— What this task involves —
A line below contains "The image size is (1309, 924).", and a later one contains "You are a computer-use agent. 1512x800". Repeat both, with every line between them, exactly.
───── Data to process
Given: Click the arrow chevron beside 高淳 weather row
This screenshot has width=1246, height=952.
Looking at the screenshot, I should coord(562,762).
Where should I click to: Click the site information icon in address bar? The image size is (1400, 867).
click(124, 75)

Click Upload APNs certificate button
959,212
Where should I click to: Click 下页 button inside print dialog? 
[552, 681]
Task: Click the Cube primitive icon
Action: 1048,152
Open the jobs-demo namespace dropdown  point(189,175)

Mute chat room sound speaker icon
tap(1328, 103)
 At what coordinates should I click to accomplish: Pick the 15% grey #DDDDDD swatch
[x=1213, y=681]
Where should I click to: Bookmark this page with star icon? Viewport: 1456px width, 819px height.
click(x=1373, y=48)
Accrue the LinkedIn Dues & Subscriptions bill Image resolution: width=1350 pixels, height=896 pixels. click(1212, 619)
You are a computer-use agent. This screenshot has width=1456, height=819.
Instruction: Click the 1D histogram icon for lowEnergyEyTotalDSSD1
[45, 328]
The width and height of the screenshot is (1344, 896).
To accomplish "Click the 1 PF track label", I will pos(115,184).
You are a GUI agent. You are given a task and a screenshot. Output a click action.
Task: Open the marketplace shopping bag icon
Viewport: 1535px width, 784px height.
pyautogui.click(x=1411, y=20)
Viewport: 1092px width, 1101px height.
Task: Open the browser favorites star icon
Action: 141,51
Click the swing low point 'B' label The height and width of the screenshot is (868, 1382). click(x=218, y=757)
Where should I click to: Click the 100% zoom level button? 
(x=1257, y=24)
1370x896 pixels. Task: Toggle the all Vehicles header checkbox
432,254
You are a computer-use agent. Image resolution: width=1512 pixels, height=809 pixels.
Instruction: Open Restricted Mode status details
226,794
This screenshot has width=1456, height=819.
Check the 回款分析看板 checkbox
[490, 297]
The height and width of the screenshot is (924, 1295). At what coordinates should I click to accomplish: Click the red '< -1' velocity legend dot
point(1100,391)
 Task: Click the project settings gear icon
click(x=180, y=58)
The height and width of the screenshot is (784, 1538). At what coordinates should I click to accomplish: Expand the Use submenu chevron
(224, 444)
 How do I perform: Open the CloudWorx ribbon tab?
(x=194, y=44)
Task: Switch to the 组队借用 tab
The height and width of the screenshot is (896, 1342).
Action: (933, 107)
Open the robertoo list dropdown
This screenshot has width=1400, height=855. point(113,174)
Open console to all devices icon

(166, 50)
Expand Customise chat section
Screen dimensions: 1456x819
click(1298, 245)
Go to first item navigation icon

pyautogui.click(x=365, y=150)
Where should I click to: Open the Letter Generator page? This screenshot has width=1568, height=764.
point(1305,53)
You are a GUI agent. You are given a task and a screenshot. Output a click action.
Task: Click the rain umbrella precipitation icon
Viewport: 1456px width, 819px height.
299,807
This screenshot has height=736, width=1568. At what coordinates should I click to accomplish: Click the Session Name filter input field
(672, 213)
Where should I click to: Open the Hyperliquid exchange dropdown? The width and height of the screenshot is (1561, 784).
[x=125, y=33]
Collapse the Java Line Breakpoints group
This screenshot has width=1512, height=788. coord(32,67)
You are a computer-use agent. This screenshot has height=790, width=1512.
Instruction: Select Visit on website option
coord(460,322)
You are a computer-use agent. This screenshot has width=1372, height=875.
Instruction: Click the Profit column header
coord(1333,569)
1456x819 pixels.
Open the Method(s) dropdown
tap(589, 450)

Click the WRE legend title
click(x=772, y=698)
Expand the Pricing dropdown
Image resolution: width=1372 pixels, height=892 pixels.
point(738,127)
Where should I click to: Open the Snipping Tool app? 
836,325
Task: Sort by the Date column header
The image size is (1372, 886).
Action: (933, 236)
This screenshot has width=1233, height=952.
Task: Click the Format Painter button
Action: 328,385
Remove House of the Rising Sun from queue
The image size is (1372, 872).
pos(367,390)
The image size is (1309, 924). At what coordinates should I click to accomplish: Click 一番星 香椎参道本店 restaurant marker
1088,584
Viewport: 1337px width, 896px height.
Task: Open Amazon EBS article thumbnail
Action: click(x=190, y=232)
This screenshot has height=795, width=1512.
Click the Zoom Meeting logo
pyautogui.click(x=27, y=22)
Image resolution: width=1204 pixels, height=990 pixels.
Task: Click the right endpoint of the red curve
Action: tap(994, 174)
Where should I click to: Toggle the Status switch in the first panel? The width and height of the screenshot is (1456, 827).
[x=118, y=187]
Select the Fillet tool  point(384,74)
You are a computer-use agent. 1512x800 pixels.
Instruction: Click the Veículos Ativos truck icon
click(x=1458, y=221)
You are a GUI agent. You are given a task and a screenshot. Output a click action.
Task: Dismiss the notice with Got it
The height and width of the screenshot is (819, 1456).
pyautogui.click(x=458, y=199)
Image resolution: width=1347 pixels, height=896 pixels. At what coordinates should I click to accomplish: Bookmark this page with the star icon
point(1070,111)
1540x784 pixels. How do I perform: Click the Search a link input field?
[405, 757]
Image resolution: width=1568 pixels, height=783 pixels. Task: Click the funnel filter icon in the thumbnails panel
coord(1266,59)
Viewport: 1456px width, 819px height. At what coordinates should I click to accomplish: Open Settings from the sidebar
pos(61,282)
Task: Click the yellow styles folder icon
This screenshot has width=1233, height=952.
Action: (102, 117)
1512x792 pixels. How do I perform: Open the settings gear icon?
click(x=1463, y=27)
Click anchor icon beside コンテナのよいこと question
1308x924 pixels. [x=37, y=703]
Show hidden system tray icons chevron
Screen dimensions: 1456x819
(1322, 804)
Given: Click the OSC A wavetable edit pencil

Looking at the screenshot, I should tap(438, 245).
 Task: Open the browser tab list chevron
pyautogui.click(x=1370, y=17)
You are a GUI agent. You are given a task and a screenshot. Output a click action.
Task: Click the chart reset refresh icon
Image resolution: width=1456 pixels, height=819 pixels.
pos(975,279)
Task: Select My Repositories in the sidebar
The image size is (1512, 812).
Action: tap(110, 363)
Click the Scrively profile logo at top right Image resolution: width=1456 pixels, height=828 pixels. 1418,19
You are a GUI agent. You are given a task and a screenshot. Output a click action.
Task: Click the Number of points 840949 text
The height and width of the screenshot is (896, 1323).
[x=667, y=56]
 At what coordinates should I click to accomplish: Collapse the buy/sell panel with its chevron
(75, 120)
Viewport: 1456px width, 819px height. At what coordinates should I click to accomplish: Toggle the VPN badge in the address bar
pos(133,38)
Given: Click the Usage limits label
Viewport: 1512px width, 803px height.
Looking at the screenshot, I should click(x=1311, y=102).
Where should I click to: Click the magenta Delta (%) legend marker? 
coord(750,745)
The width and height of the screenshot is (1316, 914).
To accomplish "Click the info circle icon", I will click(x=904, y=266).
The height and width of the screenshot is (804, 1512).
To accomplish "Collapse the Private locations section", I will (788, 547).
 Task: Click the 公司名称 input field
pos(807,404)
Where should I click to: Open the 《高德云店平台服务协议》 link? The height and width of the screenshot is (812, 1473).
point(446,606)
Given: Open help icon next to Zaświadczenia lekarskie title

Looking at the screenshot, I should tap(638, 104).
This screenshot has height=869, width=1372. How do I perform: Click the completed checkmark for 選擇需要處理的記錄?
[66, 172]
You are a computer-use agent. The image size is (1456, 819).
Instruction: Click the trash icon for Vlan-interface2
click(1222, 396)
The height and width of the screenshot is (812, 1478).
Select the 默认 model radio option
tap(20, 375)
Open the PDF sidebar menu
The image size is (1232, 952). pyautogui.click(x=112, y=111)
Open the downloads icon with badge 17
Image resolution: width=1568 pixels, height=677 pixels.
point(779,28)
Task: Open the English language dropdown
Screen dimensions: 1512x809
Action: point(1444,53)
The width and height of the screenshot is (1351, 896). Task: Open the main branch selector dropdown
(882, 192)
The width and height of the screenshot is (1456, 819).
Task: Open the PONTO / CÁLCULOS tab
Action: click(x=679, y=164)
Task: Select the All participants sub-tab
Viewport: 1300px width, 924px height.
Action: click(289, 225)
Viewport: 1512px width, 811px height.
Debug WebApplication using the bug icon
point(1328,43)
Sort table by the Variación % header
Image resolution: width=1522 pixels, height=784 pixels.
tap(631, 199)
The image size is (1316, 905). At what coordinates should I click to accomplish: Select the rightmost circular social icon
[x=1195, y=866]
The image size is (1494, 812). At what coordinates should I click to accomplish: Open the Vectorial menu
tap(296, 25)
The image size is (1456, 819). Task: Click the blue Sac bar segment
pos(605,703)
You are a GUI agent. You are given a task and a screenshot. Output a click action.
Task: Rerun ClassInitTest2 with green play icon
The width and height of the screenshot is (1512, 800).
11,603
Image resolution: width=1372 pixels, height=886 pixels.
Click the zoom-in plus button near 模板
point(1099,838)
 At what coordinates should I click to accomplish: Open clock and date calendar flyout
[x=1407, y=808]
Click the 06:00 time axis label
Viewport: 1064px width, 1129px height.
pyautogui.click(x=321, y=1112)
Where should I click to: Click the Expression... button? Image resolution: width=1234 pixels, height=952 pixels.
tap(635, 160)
──────────
— Result for this task —
The image size is (1309, 924). At what coordinates should I click to accomplish: Click 一番星 香椎参道本店 restaurant marker
1088,584
Viewport: 1337px width, 896px height.
Task: Open Amazon EBS article thumbnail
Action: click(x=190, y=232)
This screenshot has height=795, width=1512.
Click the Zoom Meeting logo
pyautogui.click(x=27, y=22)
Image resolution: width=1204 pixels, height=990 pixels.
Task: Click the right endpoint of the red curve
Action: tap(994, 174)
Where should I click to: Toggle the Status switch in the first panel? The width and height of the screenshot is (1456, 827).
[x=118, y=187]
Select the Fillet tool  point(384,74)
You are a computer-use agent. 1512x800 pixels.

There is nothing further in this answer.